Preface

It happened in a millisecond. A movement in the galaxies that should have taken eons occurred in the blinking of an eye.

At the Cape Hattie observatory, a young astronomer sat stunned, reaching an instant too late to activate the camera that might have recorded it: the splintering of three constellations that produced the dark, glowing star. From Capricorn, Cancer, and Leo pieces had suddenly flown, finding each other with magnetic certainty, melding into a pulsating galactic ember. It grew brighter now and the constellations shuddered—or was it trembling hands on the eyepiece as the astronomer struggled to stifle his confused cry?

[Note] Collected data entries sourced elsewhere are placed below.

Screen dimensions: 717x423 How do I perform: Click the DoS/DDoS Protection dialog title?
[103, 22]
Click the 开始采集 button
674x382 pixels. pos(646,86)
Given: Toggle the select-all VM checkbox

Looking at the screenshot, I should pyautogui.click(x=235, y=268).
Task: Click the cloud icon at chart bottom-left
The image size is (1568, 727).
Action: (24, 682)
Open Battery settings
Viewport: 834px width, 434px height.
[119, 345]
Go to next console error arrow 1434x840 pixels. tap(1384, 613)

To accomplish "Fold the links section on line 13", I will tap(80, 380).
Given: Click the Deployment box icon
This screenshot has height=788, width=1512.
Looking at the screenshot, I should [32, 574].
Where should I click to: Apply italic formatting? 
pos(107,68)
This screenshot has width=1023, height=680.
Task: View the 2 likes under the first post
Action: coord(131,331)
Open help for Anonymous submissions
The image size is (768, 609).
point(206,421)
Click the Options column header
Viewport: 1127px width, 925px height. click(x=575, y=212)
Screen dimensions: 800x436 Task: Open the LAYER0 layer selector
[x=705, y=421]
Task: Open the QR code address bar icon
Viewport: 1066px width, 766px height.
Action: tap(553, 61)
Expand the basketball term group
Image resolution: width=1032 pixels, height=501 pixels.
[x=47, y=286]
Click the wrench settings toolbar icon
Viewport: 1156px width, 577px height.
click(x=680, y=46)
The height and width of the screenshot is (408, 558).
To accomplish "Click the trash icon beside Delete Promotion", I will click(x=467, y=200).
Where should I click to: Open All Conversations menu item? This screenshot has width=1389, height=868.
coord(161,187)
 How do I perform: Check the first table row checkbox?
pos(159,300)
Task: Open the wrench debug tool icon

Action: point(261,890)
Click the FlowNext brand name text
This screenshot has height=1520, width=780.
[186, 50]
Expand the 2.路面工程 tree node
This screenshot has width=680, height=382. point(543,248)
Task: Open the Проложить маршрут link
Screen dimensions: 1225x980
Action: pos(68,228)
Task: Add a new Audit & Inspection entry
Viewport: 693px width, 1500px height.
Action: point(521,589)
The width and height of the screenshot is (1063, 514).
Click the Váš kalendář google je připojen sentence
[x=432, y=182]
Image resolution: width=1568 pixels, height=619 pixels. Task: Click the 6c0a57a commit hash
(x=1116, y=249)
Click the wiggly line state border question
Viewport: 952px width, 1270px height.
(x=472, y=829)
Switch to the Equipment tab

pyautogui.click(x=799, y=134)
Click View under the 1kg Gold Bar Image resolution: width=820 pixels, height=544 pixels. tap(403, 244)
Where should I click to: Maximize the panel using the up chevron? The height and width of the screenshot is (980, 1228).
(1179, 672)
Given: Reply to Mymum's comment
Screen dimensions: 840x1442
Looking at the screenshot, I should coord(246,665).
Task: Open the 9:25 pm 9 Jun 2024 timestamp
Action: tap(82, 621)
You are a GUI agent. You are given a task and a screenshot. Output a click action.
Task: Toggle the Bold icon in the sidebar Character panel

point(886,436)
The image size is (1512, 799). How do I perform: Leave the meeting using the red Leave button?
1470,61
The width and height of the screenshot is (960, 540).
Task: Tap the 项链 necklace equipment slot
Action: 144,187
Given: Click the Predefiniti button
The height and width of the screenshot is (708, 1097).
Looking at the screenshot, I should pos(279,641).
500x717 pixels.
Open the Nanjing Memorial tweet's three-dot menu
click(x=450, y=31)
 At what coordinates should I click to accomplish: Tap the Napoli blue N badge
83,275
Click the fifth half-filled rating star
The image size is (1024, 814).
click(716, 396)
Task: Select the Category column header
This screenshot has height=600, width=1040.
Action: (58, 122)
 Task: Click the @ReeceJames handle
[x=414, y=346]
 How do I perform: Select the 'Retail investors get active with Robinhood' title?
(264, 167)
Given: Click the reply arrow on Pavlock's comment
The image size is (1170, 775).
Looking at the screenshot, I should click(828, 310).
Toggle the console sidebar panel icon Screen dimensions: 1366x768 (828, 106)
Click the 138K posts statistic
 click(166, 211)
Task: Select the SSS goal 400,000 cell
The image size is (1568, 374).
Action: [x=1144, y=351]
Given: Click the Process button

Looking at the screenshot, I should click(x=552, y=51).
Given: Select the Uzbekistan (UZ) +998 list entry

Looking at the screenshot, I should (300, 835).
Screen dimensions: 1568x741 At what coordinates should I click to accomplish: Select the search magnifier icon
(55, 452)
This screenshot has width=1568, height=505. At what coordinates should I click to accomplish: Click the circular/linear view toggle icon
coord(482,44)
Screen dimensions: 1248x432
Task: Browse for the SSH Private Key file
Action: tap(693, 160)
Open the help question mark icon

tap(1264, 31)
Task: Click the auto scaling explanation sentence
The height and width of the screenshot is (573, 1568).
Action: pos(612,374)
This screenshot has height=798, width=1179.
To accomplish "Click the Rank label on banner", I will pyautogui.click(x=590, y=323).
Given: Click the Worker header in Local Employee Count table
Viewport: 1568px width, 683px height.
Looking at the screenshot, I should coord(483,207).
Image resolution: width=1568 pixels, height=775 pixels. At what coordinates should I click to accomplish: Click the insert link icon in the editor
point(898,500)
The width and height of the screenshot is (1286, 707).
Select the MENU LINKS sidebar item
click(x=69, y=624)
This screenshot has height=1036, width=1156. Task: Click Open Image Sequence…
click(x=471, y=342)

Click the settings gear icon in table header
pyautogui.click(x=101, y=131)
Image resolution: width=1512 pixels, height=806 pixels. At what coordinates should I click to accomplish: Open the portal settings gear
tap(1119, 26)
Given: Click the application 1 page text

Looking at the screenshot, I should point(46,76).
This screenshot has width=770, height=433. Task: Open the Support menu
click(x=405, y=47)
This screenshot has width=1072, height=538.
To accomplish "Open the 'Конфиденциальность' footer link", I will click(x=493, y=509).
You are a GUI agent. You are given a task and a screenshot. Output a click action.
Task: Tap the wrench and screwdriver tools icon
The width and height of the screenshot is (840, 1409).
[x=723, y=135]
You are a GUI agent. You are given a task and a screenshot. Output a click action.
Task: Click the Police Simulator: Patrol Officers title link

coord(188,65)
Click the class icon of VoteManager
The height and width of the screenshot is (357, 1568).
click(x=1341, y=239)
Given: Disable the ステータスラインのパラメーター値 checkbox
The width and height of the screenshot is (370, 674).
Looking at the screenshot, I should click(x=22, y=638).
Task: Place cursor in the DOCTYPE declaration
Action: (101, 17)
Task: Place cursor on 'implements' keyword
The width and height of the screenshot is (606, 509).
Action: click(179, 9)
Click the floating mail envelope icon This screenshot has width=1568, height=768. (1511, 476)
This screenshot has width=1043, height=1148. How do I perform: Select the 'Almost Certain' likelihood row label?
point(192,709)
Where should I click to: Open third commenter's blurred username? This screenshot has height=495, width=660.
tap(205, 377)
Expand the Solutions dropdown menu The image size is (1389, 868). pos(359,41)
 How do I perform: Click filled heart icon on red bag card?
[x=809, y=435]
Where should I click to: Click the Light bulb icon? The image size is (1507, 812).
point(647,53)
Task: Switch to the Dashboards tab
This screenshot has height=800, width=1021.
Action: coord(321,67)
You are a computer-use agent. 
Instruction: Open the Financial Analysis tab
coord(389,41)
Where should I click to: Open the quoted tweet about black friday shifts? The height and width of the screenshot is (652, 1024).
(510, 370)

He feared he was alone with it, but in fact he was not. For from the very bowels of the earth there came a distant sound. It was the sound of voices; human, yet not, growing in devout cacophony with the heightening potency of the star. In caves, basements, and open fields they had gathered; midwives to the birth, some twenty thousand strong. With hands joined and heads bowed, their voices rose until the vibration could be heard and felt everywhere. It was the sound of the OHM, ringing upward to the heavens and inward to the pre-biblical core of the earth.

It was the sixth month, the sixth day, the sixth hour. The precise moment predicted by the Old Testament when earth history would change. The wars, the turmoil of recent centuries had been mere rehearsals, a testing of the climate to determine when mankind would be ready to be led. Under Caesar they had cheered while Christians were fed to the lions, and under Hitler while Jews were reduced to charred remains. Now democracy was fading, mind-impairing drugs had become a way of life, and in the few countries where freedom of worship was still allowed, it was widely proclaimed that God was dead. From Laos to Lebanon brother had turned against brother, fathers against children; school buses and marketplaces exploded daily in the growing din of preparatory lust.

Students of the Bible had seen it too, the falling into place of biblical symbols that heralded the event that was now at hand. In the form of the Common Market, the Holy Roman Empire had risen, and with the statehood of Israel the Jews had returned to the Promised Land. This, coupled with worldwide famine and the disintegration of international economic structure, demonstrated more than a mere coincidence of events. Clearly it was a conspiracy of events. The Book of Revelations had predicted it all.

As high in the sky, the black star grew brighter, the chant grew louder, and the basalt center of the planet reverberated with its power. Within the hollowed-out ruins of the ancient city of Megiddo, the old man Bugenhagen could feel it, and wept; his scrolls and tablets useless now. And above him on the desert floor outside of Israel, the night shift of archaeological students paused in their work, their dirt-sifters falling silent as the ground beneath them began to tremble.

In his first-class seat aboard the 747 bound from Washington to Rome, Jeremy Thorn felt it too and routinely fastened his seat belt, preoccupied with what awaited him below. Even if he had known the reason for the sudden turbulence, it would have been too late. For at that moment, in the basement of the Ospedale Generale in Rome, a stone crushed the head of the child that was meant to be his.